Goal: How many lines in the entries below contain the string "input"? Give only the number.

═════ Data for this task

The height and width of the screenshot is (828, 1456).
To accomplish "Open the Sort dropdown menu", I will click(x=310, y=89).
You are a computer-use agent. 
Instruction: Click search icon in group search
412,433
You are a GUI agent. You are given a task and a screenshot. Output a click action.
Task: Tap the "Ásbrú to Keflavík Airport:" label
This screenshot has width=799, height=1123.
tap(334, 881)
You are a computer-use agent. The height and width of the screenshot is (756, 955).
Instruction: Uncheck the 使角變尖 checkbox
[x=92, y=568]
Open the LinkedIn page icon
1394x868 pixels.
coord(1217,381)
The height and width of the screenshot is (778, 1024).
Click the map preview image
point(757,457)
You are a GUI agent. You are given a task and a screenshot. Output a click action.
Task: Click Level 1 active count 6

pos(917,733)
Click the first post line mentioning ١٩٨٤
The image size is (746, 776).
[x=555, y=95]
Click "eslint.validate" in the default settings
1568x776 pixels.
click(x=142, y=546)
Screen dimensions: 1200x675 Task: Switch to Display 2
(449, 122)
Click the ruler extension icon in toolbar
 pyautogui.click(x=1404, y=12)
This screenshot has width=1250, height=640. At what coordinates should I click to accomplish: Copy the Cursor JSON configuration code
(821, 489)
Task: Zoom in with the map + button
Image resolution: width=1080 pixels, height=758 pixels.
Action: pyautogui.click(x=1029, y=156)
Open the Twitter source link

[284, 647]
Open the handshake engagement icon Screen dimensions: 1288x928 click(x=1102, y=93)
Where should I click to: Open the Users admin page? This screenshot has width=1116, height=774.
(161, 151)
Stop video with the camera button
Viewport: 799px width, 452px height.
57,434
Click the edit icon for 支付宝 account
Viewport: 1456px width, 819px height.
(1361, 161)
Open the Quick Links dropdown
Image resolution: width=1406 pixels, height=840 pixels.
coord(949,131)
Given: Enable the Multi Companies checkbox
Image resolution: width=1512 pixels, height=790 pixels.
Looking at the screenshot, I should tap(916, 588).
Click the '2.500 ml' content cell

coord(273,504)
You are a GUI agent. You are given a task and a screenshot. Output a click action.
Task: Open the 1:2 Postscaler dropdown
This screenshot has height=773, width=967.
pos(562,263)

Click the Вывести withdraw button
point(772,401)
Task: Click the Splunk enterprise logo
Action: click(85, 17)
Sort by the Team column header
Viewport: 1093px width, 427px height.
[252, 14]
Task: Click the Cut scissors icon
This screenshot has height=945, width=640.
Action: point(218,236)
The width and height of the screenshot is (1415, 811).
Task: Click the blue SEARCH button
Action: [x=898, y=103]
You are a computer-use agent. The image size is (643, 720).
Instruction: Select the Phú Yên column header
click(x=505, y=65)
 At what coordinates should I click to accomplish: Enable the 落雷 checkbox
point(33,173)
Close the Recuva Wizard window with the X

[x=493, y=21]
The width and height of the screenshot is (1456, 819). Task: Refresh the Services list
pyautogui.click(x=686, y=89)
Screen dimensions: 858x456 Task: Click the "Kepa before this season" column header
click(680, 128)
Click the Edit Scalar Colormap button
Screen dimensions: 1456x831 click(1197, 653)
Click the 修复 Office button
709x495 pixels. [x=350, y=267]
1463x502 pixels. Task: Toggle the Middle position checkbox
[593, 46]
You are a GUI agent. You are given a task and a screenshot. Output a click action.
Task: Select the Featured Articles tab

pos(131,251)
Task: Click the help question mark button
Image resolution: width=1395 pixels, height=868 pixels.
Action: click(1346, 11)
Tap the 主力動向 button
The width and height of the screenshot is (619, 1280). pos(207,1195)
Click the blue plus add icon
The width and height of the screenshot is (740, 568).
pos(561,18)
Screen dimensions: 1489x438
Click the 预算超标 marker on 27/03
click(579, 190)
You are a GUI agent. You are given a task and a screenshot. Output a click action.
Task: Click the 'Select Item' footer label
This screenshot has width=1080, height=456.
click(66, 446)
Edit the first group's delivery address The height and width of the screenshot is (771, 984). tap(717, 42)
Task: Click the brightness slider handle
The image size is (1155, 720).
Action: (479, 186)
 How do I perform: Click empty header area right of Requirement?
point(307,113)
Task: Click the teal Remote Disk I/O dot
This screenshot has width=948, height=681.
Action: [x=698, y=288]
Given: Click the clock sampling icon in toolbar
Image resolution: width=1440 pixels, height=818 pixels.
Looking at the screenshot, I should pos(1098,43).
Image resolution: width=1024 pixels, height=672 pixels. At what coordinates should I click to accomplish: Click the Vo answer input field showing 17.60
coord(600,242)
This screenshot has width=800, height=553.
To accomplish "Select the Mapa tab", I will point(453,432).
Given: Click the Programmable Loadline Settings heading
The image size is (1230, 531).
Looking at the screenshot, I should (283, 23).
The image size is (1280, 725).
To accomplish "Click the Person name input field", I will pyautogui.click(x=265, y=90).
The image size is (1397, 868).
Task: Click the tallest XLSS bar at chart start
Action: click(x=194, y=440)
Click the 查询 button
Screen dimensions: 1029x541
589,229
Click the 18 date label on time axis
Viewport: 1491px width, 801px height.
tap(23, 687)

══════════

Solution to this task: 2